De toute façon, l'Etat devrait avoir un regard sur qualité des enseignements en informatiques organisés dans le pays ainsi que sur les programmes appliqués et le niveau même des enseignants. C'est une nécessité qui s'illustre tous les jours parce que dans certains cas, les centres de formation ne sont qu'une pièce mal aérée et parfois même sans installations sanitaires où sont confinés les apprenants.
A titre illustratif, un centre qui vient de s'ouvrir sur l'avenue du Plateau, commune de la Gombe. Malgré le grand titre : Centre de formation gratuite en informatique, on a pu y retenir ceci : une formation gratuite en Micro-informatique/ Bureautique. Programme : Initiation, Windows, Word, Excel, Access, Power point, Internet.
Les prix pour achat de syllabus se présentent de la manière suivante : Initiation 2.500 Fc ; Windows 3.500 Fc ; Word 4.500 Fc ; Excel 6.500 Fc ; Access 10 dollars Us ; Power point 15 dollars Us. A cela s'ajoute le paiement pour les différents modules. C'est ainsi que l'apprenant en informatique doit, dans ce centre dont l'ouverture ne date que du mois de septembre dernier, payer la somme de 500 Fc en modules Initiation, Windows, Word, Excel, Access et Power point. Pour le module Internet, il paiera 5 dollars Us.
Concernant les Cybercafés, il a été constaté que chaque maison applique ses prix, selon la durée de l'utilisation de l'Internet. Mais une chose est frappante, il existe des Kinois, voire des expatriés, qui passent le clair de leur temps devant l'ordinateur, quel que soit le prix à payer.
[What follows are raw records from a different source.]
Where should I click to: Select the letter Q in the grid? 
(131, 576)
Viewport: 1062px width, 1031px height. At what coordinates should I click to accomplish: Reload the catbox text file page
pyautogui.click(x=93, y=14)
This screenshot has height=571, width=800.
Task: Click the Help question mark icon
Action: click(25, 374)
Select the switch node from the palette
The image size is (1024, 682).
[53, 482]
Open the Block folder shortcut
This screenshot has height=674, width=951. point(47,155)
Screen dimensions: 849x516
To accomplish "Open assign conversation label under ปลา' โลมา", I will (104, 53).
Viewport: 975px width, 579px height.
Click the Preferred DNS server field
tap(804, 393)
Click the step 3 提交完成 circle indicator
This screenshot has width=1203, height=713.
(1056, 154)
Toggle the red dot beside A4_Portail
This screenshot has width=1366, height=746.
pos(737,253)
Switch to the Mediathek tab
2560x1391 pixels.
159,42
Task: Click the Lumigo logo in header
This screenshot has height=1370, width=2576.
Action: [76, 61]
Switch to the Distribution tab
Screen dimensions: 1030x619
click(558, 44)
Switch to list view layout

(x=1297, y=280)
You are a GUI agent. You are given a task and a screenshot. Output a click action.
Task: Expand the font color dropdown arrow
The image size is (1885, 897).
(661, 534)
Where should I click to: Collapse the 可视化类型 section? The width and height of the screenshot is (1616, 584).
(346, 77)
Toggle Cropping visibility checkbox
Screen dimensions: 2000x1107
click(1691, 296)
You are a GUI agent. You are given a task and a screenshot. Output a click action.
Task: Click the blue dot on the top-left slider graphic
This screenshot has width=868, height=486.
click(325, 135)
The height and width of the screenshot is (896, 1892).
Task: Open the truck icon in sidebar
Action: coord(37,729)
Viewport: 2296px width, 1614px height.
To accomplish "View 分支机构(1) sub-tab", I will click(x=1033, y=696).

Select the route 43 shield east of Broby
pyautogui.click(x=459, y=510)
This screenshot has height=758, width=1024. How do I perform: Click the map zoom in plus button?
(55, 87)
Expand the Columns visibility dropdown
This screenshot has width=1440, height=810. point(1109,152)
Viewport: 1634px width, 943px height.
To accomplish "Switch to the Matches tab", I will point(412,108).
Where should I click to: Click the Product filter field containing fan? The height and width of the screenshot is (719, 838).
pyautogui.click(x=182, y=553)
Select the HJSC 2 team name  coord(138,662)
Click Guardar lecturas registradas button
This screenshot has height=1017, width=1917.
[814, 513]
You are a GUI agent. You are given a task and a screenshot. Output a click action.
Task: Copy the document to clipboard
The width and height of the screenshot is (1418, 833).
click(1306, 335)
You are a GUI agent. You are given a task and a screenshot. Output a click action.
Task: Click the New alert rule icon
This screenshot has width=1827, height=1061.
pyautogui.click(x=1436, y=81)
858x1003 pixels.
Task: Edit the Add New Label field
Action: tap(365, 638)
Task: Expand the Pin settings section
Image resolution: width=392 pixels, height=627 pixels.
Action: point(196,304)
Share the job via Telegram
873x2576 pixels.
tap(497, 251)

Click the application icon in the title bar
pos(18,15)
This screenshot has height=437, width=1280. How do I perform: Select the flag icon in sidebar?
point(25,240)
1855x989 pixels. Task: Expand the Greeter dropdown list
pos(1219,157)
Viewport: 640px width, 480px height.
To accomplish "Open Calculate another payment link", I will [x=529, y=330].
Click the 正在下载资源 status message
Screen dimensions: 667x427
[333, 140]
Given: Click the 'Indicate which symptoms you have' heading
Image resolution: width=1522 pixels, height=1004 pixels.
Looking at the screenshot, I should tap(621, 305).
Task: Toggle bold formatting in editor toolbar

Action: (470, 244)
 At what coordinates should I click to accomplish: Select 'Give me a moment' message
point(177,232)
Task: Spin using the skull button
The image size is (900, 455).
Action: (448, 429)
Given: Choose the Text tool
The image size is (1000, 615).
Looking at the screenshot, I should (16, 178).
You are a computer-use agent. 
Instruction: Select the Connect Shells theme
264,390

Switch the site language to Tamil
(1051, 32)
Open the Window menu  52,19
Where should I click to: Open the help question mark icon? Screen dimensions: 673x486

Les uns ont des messages à transmettre ou à recevoir, tandis que les autres se contentent de regarder des images pornographiques qu'ils copient et distribuent.
C'est ici que les autorités devraient ouvrir l'oeil parce que les jeunes qui s'adonnent à l'immoralité diffusée par l'Internet ou à d'autres activités violentes constituent à fur et à mesure un danger pour l'avenir de la nation. Il y a donc nécessité de contrôler le secteur, car, prévenir vaut mieux que guérir, dit-on.